Problem details: Each line of the material below that holds the word "Setup" needs to be copied.

Dataset extract:
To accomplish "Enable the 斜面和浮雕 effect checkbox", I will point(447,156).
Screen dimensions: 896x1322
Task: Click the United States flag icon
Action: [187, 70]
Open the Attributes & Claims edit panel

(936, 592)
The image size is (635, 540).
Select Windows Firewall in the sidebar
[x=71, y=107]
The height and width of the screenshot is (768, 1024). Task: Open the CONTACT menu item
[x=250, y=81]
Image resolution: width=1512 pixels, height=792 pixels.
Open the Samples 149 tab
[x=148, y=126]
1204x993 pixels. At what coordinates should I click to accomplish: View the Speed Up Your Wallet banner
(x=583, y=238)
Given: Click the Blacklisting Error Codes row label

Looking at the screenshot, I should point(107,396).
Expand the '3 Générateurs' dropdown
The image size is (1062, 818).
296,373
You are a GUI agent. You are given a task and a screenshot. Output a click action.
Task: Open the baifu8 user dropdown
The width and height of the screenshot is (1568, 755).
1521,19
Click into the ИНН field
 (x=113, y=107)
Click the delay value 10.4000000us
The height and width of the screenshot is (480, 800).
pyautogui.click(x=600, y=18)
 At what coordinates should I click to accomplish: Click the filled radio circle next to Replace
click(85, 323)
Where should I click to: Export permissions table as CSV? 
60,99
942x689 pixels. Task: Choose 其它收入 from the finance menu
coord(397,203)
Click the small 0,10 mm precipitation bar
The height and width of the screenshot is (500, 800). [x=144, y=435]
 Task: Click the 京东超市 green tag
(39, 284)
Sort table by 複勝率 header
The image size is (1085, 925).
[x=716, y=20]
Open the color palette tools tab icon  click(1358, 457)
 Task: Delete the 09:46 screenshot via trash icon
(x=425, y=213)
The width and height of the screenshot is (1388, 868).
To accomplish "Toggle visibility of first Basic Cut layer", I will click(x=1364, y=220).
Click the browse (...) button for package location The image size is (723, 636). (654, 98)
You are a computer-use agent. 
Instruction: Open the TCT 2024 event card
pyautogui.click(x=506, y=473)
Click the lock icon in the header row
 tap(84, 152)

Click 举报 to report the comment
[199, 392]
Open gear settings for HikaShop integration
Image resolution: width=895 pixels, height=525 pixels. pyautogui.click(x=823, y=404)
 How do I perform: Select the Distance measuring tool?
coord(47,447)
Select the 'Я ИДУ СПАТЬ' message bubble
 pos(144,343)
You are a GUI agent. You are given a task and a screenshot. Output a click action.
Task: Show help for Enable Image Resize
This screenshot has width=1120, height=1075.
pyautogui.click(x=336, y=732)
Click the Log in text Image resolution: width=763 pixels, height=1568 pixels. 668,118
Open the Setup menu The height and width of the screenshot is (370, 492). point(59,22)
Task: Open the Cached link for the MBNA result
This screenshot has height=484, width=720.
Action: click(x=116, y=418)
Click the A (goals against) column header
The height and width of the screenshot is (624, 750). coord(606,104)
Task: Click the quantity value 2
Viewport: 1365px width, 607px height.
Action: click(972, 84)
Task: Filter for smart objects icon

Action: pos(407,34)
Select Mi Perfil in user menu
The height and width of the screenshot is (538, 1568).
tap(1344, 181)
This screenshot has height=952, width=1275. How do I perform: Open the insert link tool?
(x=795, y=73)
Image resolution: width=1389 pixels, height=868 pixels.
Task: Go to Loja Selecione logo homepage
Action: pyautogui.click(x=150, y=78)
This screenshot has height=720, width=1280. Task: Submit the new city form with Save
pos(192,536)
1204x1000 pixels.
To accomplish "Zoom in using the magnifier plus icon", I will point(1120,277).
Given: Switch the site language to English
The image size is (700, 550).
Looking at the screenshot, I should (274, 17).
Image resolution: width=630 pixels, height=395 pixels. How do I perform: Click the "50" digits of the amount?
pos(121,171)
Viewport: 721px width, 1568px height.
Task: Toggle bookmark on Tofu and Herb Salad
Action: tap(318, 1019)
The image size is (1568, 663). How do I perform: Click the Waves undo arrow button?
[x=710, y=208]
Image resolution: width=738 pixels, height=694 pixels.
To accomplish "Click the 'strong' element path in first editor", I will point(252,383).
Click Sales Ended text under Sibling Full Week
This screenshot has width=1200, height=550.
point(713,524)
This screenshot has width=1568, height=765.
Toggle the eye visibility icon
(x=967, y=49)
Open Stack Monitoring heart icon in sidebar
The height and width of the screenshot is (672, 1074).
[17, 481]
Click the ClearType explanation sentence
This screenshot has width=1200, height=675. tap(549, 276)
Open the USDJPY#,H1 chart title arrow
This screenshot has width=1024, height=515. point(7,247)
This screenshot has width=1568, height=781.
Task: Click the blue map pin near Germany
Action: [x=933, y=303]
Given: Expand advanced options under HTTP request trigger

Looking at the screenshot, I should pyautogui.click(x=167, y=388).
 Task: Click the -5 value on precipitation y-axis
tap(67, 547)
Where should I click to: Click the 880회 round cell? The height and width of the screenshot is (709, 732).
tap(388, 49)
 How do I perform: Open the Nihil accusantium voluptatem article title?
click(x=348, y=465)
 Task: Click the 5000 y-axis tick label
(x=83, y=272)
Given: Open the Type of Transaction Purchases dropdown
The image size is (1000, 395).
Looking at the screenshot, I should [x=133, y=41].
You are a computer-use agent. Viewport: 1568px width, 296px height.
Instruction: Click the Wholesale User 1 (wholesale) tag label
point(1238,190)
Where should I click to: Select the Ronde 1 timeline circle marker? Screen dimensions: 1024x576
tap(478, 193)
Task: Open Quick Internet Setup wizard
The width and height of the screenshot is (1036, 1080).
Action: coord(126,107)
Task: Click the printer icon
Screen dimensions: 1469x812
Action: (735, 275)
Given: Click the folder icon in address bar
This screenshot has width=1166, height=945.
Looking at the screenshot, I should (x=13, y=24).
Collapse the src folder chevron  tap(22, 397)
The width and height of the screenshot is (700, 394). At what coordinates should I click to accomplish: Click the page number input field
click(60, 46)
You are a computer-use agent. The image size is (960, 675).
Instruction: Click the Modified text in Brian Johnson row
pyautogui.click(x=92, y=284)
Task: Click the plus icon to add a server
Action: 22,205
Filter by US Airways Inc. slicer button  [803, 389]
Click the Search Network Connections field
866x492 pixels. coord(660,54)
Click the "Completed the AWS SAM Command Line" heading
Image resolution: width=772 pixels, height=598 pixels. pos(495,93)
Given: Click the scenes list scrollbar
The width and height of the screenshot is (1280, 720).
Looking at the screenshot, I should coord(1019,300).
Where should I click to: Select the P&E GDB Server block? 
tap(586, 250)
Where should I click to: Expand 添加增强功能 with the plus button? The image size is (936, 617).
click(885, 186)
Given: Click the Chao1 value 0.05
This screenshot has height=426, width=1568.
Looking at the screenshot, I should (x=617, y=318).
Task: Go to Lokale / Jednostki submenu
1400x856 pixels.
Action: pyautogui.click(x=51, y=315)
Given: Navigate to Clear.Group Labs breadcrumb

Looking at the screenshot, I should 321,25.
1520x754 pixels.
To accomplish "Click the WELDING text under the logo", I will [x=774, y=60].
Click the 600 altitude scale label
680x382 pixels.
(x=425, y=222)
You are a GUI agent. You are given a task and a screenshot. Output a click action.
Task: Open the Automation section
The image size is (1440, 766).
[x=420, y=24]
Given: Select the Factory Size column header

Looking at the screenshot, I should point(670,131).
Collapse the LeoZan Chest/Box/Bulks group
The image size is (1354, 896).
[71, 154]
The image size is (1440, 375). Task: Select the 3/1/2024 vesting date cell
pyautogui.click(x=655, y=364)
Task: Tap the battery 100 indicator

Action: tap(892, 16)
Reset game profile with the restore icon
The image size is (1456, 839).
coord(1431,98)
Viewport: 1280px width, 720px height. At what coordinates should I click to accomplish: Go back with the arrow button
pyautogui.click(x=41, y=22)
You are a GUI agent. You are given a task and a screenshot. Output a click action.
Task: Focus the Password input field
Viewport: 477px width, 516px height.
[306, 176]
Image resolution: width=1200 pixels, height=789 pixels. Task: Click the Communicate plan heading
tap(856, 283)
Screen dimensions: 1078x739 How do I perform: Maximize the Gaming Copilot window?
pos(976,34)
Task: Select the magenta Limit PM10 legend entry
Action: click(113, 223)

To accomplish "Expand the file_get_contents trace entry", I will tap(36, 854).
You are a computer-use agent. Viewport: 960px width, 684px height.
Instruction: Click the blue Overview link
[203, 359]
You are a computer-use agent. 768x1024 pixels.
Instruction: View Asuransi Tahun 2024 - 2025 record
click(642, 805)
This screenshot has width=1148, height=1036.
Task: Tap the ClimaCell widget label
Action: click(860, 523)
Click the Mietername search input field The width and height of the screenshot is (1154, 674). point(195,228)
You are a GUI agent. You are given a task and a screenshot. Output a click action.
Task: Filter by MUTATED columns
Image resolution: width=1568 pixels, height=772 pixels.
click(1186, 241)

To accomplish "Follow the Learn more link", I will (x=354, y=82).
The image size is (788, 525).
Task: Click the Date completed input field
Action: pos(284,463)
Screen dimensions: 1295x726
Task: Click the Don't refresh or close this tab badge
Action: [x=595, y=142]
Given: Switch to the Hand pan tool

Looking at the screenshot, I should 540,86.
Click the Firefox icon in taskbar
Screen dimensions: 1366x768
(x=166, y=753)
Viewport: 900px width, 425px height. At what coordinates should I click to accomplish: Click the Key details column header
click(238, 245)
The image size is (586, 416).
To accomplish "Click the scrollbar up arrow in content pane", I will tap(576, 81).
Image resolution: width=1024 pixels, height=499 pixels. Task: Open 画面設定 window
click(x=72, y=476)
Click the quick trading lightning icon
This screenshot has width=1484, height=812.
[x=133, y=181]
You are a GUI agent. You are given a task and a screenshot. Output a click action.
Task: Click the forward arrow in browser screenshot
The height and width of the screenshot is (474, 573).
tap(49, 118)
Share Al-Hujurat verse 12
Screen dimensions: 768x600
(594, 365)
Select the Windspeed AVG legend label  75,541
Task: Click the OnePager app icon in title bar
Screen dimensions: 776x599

Solution for this exercise:
Open the Setup menu The height and width of the screenshot is (370, 492). point(59,22)
Task: Open Quick Internet Setup wizard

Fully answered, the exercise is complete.